А отойди эта троица в сторону, может такое выползти, что Сталин покажется игривым котенком, а Ленин добродушным псом…

Что тогда?

Да и убивать Прохоров как-то не умел, не приходилось и не стремился никогда. Скорее наоборот, был он, то, что называется, мирным обывателем, даже дрался в своей жизни раза два и оба проиграл.

Можно, конечно, поискать исполнителя для такого действа – за тридцать пять лет работы знакомые завелись самые разные. Но вот представить себе, как он объясняет какому-нибудь «быку», что надо отправиться на сто лет назад и там завалить Ленина, удавалось с трудом. К тому же это вело к значительному расширению знающих о двери, а этого, по мнению Славы, надо было максимально избегать.

Тут, правда, было одно «но», которое всю историю зачеркивало быстро и легко – а что если вся троица в эмиграции, что, скорей всего, так и есть, если на дворе не 1905 или 1917. Все, шардык планам – не в Париж же ехать за ними с «быком» в соседнем, а то и в своем купе…

Хотя есть еще один способ изменить историю.

Без крови и киллеров…

Найти кого-нибудь поумней из того времен. Поумней и повесомей, какого-нибудь Милюкова, например. Прийти к нему, доказать, что Слава из будущего…

Как доказать?

Предъявить телефон.

Понятно, что позвонить он никому не сможет, но вот, скажем, снять фото или даже короткое кино – чем не доказательство. И то и другое в то время уже существовало, но на допотопном уровне, и моментальное воспроизведение, да еще цветное, вполне убедительно должно бы выглядеть. Он достал телефон и щелкнул камерой – на экране появилось изображение комнаты с окном в глубине.

Значит, работает…

А потом что?

А потом, если и когда тот поверит, что Прохоров из будущего, убедить его, что главная опасность не царизм, и даже не эсеры, а никому неизвестные Ленин и компания. Что воевать нужно с ними, а не с Александрой Федоровной и Николаем…

Может, поймет и поверит?

А поскольку был Милюков неглуп, вполне и придумать может, как с Лениным справиться и не пустить его во власть. Предупрежден, значит, вооружен, главное, знать, на каком участке сосредоточить усилия, а они тогда не имели представления, кто придет. Один только жандармский полковник Спиридович понимал, да кто его слушал?

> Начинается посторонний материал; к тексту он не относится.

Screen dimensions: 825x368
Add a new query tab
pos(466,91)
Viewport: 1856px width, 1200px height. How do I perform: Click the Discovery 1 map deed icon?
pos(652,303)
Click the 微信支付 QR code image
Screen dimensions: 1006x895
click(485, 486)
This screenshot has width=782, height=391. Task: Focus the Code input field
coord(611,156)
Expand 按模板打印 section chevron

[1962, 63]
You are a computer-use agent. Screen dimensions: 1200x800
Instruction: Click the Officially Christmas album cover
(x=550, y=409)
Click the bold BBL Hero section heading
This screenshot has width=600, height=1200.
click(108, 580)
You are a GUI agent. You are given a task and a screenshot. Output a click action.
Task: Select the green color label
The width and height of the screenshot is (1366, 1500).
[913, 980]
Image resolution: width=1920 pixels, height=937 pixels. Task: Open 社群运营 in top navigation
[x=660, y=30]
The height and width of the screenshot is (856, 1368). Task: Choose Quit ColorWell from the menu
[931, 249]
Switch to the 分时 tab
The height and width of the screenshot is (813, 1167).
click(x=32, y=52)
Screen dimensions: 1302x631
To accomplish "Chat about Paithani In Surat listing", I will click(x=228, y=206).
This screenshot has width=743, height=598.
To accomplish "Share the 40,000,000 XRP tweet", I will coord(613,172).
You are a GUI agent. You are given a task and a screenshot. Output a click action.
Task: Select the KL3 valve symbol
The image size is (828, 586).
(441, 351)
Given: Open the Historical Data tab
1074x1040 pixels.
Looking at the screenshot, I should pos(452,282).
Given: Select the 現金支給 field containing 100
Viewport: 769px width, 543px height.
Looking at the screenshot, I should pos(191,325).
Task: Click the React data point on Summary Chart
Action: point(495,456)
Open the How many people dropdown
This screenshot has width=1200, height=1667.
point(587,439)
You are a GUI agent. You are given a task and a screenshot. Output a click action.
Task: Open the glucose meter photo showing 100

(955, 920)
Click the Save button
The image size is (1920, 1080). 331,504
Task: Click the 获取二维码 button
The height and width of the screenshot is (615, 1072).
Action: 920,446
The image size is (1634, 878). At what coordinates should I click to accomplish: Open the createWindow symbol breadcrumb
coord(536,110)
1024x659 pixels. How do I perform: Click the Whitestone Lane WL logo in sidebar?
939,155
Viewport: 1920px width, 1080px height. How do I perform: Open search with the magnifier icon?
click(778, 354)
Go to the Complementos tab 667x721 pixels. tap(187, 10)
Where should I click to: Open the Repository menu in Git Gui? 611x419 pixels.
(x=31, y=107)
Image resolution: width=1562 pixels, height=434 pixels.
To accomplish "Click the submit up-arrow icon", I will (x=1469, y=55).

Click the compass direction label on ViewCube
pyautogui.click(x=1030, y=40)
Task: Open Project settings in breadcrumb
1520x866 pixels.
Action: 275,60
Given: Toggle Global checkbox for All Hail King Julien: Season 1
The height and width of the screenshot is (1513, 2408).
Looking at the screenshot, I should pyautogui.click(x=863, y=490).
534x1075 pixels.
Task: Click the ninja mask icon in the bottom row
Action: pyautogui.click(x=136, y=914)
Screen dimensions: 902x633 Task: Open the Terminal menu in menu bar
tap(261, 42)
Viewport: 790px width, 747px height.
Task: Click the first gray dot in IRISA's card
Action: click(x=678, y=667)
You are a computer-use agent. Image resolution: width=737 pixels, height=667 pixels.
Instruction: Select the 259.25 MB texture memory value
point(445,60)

Ну и тут прошлый аргумент ломал всю конструкцию, как ни хотелось Славе предотвратить хотя бы октябрь, но если Милюков на курорте где-нибудь на Лазурном берегу (как раз лето за окном), что тогда? Кого он еще знает из того времени – умного, влиятельного и не оголтелого?

То-то и оно…

Историю надо было учить по-настоящему…

Но подумать тут было над чем…

6

И третий вариант, казавшийся самым правильным, – практический. В той ситуации, которая сложилась, можно было очень неплохо заработать. Единственное условие – никто, кроме самого Прохорова (семья не считается, конечно) не должен был знать о двери.